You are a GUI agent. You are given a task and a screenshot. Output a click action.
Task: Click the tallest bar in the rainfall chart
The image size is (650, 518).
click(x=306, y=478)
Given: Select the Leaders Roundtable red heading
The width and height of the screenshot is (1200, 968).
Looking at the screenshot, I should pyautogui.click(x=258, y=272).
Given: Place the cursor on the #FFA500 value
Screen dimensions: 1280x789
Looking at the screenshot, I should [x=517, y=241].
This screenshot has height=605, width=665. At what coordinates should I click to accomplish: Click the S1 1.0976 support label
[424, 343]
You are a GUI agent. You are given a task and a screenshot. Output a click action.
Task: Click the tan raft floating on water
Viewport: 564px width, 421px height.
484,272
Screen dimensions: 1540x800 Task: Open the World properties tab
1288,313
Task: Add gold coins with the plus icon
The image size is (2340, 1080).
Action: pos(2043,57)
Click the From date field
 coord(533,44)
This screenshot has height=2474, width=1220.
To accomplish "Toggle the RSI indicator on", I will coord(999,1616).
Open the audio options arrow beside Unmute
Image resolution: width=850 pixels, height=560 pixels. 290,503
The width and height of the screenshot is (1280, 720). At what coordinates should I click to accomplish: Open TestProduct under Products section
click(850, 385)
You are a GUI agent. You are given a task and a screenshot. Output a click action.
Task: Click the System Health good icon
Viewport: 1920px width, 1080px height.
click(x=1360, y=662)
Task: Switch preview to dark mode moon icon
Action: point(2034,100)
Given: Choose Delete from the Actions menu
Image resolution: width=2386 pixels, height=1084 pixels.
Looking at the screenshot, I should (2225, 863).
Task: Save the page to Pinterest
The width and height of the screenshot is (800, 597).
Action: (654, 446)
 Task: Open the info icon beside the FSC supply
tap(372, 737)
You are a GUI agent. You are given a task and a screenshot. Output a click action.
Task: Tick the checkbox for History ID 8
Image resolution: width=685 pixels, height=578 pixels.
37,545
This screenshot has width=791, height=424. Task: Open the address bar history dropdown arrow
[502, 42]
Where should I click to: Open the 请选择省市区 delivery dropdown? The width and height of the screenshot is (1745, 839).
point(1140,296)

================

*Problem requirements:*
Write the data back out verbatim.

*Answer box:*
You are a GUI agent. You are given a task and a screenshot. Output a click action.
Task: Click the tallest bar in the rainfall chart
The image size is (650, 518).
click(x=306, y=478)
Given: Select the Leaders Roundtable red heading
The width and height of the screenshot is (1200, 968).
Looking at the screenshot, I should pyautogui.click(x=258, y=272).
Given: Place the cursor on the #FFA500 value
Screen dimensions: 1280x789
Looking at the screenshot, I should [x=517, y=241].
This screenshot has height=605, width=665. At what coordinates should I click to accomplish: Click the S1 1.0976 support label
[424, 343]
You are a GUI agent. You are given a task and a screenshot. Output a click action.
Task: Click the tan raft floating on water
Viewport: 564px width, 421px height.
484,272
Screen dimensions: 1540x800 Task: Open the World properties tab
1288,313
Task: Add gold coins with the plus icon
The image size is (2340, 1080).
Action: pos(2043,57)
Click the From date field
 coord(533,44)
This screenshot has height=2474, width=1220.
To accomplish "Toggle the RSI indicator on", I will coord(999,1616).
Open the audio options arrow beside Unmute
Image resolution: width=850 pixels, height=560 pixels. 290,503
The width and height of the screenshot is (1280, 720). At what coordinates should I click to accomplish: Open TestProduct under Products section
click(850, 385)
You are a GUI agent. You are given a task and a screenshot. Output a click action.
Task: Click the System Health good icon
Viewport: 1920px width, 1080px height.
click(x=1360, y=662)
Task: Switch preview to dark mode moon icon
Action: point(2034,100)
Given: Choose Delete from the Actions menu
Image resolution: width=2386 pixels, height=1084 pixels.
Looking at the screenshot, I should (2225, 863).
Task: Save the page to Pinterest
The width and height of the screenshot is (800, 597).
Action: (654, 446)
 Task: Open the info icon beside the FSC supply
tap(372, 737)
You are a GUI agent. You are given a task and a screenshot. Output a click action.
Task: Tick the checkbox for History ID 8
Image resolution: width=685 pixels, height=578 pixels.
37,545
This screenshot has width=791, height=424. Task: Open the address bar history dropdown arrow
[502, 42]
Where should I click to: Open the 请选择省市区 delivery dropdown? The width and height of the screenshot is (1745, 839).
point(1140,296)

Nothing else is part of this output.